Work item — Exactly as they appear, restate the lines of the material, from the first through the one containing "Task: Tap the cellular signal indicator".

▼

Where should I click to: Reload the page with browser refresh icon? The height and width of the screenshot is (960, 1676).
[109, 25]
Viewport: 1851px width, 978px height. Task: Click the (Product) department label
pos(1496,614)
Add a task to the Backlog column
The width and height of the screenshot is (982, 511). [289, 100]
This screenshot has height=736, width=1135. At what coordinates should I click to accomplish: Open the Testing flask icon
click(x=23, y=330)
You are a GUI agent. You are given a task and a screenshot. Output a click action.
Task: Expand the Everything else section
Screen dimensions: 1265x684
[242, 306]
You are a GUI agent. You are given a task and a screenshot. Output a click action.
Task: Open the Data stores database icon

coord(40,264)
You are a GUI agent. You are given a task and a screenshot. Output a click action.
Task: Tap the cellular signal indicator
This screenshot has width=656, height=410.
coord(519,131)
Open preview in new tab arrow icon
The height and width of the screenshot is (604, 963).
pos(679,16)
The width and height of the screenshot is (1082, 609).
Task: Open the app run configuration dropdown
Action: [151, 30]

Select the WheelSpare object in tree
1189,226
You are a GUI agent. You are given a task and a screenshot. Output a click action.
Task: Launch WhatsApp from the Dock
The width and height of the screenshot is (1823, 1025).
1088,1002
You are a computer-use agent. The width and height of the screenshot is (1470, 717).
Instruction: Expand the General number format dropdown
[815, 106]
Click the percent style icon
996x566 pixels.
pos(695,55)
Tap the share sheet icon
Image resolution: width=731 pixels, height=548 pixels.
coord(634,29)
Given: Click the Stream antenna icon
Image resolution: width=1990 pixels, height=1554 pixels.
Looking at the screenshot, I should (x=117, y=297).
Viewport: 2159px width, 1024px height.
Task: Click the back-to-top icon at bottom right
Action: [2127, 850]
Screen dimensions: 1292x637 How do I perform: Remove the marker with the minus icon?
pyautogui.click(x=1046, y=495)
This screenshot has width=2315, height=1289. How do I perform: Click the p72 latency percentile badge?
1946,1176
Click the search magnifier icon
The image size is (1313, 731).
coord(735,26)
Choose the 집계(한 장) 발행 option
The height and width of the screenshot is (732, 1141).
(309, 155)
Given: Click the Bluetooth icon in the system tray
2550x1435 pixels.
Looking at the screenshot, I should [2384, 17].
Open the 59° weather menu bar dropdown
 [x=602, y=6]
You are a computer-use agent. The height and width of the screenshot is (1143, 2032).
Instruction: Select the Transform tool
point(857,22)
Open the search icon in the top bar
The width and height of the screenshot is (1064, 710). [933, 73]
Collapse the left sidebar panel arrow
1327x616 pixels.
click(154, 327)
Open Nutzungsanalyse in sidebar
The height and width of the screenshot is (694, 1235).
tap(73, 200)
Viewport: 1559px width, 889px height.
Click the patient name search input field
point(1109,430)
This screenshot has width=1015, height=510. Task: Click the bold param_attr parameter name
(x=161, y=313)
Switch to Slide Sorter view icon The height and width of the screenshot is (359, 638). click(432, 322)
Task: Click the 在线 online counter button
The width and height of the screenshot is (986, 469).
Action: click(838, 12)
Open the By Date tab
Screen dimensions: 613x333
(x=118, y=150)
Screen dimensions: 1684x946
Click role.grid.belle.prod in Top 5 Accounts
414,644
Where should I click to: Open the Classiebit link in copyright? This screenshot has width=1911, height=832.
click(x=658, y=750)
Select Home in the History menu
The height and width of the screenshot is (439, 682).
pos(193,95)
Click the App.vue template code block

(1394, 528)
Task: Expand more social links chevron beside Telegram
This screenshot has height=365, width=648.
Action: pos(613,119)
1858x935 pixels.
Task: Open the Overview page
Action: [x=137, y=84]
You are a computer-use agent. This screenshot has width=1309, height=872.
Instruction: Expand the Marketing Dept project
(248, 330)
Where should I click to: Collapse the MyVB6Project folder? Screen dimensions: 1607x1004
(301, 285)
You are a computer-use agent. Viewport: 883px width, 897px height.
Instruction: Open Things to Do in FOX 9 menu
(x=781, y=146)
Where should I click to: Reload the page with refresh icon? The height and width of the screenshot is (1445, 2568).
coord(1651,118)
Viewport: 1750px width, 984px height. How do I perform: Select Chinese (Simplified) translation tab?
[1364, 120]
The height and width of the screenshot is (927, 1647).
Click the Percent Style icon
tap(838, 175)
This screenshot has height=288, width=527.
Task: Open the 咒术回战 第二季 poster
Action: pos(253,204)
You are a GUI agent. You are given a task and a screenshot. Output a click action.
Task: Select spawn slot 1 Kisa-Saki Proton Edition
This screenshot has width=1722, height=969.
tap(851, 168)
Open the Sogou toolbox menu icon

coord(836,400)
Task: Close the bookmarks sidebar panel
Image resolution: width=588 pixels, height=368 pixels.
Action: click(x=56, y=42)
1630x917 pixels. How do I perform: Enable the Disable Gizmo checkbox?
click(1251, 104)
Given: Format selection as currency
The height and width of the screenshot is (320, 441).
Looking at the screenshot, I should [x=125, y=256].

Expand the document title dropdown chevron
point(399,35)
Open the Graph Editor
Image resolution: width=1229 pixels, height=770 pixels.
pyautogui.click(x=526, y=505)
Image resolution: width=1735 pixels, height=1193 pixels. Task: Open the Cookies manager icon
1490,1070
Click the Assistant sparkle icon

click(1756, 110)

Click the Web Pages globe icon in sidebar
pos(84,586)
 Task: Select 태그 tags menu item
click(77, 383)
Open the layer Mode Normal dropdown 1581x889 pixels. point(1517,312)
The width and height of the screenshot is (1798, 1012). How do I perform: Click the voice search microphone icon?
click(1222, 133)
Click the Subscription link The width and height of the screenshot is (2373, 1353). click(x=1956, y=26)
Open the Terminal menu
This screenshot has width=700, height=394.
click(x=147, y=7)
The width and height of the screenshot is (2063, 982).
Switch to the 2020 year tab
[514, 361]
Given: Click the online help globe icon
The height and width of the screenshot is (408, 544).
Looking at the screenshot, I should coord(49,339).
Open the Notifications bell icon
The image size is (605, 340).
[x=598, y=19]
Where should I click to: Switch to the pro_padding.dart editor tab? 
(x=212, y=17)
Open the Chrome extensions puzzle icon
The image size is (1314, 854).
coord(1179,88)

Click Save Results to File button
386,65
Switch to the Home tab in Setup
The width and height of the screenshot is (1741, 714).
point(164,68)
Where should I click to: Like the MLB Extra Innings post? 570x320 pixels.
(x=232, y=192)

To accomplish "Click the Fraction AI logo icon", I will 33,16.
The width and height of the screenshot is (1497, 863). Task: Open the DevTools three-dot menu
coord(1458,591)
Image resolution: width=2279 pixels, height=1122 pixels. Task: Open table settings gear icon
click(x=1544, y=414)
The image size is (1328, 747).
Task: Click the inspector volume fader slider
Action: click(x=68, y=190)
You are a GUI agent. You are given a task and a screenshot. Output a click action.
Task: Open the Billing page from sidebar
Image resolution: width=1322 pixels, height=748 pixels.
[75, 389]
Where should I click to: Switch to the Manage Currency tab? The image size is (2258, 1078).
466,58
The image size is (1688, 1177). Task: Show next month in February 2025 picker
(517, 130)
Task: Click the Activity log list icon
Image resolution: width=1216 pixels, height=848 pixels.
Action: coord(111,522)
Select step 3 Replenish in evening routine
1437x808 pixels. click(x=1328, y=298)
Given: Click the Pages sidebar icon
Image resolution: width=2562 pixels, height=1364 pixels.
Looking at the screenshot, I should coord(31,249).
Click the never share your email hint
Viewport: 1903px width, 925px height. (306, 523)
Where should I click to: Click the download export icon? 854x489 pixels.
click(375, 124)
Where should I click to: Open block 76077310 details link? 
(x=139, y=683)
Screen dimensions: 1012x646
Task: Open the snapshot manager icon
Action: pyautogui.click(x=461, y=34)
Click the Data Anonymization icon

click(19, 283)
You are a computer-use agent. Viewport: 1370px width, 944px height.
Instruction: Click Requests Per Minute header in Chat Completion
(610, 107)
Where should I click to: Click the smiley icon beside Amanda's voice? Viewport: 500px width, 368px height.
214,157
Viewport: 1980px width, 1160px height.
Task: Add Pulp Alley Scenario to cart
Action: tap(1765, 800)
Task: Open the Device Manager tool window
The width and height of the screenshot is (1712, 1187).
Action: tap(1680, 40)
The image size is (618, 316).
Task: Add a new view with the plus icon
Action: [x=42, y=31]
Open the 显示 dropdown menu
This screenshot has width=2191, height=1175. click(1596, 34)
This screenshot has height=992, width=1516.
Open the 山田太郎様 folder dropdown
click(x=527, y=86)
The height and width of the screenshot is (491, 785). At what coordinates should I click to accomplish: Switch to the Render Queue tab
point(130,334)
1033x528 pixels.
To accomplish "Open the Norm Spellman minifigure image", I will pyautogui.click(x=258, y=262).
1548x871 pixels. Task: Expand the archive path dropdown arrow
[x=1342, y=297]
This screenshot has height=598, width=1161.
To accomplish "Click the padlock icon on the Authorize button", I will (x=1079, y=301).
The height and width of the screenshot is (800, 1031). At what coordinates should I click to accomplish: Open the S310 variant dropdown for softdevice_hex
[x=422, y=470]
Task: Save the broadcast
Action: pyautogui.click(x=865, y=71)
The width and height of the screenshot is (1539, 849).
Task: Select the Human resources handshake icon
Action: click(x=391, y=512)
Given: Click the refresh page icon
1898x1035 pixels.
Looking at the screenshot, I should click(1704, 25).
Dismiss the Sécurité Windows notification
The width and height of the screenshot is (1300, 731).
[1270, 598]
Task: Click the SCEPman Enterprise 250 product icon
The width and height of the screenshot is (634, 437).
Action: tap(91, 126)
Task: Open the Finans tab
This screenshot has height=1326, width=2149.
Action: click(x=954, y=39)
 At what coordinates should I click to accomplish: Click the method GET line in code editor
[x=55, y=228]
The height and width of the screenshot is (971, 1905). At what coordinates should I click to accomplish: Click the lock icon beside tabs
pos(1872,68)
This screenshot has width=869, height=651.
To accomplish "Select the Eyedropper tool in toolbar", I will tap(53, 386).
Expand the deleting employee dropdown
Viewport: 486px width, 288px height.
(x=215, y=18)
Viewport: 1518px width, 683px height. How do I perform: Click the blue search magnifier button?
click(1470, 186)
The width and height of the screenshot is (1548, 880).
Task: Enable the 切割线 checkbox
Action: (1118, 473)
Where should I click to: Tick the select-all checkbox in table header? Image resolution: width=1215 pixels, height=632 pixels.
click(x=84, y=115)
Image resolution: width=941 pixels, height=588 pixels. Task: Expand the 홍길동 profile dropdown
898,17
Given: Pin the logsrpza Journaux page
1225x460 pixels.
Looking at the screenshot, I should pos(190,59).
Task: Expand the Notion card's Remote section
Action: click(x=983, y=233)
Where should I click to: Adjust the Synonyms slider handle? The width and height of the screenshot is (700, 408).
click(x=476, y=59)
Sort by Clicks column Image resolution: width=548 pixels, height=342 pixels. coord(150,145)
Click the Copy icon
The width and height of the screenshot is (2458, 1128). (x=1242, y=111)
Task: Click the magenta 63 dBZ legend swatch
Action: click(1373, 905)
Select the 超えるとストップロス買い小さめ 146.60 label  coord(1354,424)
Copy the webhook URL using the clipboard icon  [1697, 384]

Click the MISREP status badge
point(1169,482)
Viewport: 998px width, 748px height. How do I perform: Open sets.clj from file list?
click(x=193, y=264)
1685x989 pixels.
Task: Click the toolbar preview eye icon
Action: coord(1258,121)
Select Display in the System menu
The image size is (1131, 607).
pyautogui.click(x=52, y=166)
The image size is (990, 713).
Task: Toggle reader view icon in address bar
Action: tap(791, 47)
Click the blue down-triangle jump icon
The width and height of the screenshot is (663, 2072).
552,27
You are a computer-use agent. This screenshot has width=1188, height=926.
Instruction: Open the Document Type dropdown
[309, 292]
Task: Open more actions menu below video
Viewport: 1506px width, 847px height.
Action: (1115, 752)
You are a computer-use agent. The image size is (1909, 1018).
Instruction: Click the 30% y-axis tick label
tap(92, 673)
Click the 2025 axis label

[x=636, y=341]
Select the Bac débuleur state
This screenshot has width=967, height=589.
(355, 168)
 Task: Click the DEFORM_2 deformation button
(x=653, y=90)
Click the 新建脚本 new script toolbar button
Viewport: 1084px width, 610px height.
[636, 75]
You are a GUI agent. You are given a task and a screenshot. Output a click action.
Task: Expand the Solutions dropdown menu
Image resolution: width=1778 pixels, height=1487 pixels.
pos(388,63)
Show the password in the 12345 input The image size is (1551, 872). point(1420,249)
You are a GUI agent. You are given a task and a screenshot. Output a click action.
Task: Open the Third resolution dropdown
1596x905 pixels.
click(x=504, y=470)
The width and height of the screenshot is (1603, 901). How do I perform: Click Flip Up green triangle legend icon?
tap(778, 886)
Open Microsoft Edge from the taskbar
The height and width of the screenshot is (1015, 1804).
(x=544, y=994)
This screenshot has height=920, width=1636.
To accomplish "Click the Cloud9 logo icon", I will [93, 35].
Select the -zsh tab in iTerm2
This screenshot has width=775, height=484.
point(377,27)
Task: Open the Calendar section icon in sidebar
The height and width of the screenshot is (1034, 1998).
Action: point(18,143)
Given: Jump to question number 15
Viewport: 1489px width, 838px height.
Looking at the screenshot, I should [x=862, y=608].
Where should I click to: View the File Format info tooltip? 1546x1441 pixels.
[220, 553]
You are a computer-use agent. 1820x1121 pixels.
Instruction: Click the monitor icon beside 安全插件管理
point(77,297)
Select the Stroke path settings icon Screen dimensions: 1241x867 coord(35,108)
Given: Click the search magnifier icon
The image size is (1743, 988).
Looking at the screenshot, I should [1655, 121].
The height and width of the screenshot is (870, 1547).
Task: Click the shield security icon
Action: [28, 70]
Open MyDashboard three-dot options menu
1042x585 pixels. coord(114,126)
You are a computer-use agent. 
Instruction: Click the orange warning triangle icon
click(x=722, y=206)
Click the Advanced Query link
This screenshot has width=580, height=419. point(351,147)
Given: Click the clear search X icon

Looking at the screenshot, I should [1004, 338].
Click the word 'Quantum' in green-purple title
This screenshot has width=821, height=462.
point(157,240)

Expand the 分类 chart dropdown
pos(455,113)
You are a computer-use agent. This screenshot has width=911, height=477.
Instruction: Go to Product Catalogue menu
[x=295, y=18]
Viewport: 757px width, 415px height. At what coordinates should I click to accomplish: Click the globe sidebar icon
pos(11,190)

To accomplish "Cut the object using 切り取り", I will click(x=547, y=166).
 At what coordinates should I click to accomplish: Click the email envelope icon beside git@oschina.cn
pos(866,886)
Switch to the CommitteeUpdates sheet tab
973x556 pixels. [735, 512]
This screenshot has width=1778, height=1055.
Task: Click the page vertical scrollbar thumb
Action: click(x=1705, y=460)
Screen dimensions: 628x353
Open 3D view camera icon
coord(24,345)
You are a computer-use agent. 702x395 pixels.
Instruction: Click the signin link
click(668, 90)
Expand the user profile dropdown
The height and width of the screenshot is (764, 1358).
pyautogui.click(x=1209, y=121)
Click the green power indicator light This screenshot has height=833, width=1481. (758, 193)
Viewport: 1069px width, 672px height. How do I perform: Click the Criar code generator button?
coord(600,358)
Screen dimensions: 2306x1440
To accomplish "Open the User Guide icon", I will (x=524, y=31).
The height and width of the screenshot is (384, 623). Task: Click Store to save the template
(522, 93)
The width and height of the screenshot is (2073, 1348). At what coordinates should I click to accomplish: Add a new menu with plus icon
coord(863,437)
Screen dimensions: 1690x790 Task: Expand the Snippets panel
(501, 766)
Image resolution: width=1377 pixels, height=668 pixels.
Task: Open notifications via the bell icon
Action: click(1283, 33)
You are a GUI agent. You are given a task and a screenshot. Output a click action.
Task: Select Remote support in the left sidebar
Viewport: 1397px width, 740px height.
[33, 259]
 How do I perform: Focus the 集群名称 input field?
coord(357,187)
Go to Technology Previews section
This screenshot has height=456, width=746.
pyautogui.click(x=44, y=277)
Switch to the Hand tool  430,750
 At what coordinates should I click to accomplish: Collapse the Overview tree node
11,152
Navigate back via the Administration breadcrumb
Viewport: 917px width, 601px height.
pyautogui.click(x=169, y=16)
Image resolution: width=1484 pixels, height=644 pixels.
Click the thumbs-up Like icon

▲

Answer box —
Where should I click to: Reload the page with browser refresh icon? The height and width of the screenshot is (960, 1676).
[109, 25]
Viewport: 1851px width, 978px height. Task: Click the (Product) department label
pos(1496,614)
Add a task to the Backlog column
The width and height of the screenshot is (982, 511). [289, 100]
This screenshot has height=736, width=1135. At what coordinates should I click to accomplish: Open the Testing flask icon
click(x=23, y=330)
You are a GUI agent. You are given a task and a screenshot. Output a click action.
Task: Expand the Everything else section
Screen dimensions: 1265x684
[242, 306]
You are a GUI agent. You are given a task and a screenshot. Output a click action.
Task: Open the Data stores database icon

coord(40,264)
You are a GUI agent. You are given a task and a screenshot. Output a click action.
Task: Tap the cellular signal indicator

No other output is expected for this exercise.